(To do) Report how many lines in the entries below hold the word "header". Your answer is that number alone.

[Provided information — start]

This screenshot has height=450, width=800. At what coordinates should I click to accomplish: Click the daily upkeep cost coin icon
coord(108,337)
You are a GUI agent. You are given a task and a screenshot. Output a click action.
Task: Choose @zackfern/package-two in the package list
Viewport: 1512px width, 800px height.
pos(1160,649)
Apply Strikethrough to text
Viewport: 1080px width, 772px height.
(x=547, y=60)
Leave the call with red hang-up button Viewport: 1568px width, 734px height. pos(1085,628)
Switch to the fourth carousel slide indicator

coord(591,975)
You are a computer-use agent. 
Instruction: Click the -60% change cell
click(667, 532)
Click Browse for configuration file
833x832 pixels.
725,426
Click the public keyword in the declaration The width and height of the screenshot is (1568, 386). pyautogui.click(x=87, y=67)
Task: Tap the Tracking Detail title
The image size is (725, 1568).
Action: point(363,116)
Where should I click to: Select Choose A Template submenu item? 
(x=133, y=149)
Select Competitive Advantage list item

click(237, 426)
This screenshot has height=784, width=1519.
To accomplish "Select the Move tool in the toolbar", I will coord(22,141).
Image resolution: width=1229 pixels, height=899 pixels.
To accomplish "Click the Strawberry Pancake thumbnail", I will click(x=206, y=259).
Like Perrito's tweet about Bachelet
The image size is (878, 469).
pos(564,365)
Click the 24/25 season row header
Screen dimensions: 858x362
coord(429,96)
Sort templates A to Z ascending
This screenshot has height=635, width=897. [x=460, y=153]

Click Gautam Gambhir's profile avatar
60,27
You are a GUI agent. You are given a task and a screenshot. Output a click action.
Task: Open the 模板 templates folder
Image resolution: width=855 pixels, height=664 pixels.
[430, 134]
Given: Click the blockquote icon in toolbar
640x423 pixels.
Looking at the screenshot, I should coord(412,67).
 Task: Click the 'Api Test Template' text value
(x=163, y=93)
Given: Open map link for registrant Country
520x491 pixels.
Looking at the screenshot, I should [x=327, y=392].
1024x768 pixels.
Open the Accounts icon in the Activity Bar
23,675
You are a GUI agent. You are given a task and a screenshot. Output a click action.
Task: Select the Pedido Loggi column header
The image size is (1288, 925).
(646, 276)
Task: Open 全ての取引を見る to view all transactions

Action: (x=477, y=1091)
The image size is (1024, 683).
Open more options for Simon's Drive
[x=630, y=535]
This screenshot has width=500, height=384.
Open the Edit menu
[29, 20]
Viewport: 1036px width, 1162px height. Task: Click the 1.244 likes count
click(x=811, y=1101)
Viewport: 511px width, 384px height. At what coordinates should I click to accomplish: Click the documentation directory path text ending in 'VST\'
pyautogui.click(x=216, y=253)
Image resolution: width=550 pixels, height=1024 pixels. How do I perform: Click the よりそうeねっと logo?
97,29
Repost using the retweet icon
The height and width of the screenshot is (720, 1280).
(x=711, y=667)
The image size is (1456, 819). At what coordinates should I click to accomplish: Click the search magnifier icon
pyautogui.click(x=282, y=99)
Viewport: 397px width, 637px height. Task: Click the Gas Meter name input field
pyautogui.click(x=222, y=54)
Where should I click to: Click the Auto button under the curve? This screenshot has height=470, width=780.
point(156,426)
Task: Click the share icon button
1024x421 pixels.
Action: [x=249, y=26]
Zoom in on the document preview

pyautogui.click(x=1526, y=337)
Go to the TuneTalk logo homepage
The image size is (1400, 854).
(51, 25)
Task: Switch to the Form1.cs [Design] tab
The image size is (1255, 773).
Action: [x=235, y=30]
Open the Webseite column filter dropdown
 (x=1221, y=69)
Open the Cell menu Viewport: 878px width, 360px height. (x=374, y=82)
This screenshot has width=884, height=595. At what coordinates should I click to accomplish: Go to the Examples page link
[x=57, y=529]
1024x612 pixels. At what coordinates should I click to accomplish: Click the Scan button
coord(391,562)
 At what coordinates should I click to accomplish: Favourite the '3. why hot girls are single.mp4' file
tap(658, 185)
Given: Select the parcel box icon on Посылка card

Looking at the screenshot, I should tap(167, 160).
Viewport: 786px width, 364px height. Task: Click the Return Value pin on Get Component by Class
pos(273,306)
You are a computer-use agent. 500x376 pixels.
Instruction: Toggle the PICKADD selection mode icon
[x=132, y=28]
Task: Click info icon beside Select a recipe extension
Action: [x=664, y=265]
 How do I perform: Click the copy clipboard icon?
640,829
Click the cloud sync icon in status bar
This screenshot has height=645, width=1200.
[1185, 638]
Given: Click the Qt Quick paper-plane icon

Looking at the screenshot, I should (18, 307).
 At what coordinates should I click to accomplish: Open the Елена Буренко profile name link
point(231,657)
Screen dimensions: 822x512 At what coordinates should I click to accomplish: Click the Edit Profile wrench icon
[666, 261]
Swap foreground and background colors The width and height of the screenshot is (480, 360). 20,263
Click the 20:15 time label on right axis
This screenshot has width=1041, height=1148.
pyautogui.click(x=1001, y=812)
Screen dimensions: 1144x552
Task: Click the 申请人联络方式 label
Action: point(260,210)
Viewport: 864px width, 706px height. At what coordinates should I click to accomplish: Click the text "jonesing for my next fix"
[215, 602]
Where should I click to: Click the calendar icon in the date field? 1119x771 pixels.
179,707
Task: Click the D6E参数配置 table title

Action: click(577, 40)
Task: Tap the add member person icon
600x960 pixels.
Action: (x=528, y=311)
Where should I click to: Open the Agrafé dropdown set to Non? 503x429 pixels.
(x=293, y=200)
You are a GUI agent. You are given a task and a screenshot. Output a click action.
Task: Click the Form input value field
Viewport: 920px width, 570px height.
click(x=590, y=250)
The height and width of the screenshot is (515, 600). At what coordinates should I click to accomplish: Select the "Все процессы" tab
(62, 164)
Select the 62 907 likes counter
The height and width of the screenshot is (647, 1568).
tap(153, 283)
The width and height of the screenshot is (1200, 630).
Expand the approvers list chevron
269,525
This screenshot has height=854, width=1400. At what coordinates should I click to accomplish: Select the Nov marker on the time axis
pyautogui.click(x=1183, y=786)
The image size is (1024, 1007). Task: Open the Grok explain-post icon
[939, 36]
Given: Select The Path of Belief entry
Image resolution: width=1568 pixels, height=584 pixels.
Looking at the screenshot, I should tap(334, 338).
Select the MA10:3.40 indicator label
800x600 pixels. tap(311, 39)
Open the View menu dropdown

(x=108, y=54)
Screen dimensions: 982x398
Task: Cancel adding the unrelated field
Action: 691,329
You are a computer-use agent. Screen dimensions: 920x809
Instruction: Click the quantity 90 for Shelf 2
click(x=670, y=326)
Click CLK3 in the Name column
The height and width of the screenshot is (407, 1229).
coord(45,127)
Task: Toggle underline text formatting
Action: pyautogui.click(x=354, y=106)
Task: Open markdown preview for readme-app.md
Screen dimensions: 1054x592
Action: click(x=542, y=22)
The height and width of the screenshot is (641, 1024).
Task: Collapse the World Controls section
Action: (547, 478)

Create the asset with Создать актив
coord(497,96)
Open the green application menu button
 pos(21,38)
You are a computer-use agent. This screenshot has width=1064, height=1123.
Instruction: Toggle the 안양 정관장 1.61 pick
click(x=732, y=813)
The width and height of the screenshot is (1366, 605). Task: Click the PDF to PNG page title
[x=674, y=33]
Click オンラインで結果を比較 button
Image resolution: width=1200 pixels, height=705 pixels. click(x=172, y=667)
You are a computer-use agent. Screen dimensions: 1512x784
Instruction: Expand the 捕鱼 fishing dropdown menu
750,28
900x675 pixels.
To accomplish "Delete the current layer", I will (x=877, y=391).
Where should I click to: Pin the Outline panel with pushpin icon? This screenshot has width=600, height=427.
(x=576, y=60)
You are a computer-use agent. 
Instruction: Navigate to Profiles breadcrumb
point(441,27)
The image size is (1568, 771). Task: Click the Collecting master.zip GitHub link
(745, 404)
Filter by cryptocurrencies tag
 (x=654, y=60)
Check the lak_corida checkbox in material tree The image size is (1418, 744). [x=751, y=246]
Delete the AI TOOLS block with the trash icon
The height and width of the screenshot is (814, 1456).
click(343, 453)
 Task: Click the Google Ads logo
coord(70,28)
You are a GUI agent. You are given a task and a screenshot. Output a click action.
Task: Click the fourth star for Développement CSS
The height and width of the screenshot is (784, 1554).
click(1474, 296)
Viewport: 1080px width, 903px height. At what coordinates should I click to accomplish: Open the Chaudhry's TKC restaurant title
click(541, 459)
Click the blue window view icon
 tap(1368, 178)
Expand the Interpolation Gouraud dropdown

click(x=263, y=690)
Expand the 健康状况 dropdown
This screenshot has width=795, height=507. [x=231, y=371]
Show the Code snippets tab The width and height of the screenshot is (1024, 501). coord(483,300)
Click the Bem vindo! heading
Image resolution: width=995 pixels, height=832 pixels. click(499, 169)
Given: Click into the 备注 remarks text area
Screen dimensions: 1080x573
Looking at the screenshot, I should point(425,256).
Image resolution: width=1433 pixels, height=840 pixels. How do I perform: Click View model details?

[Provided information — finish]

(Answer area) 2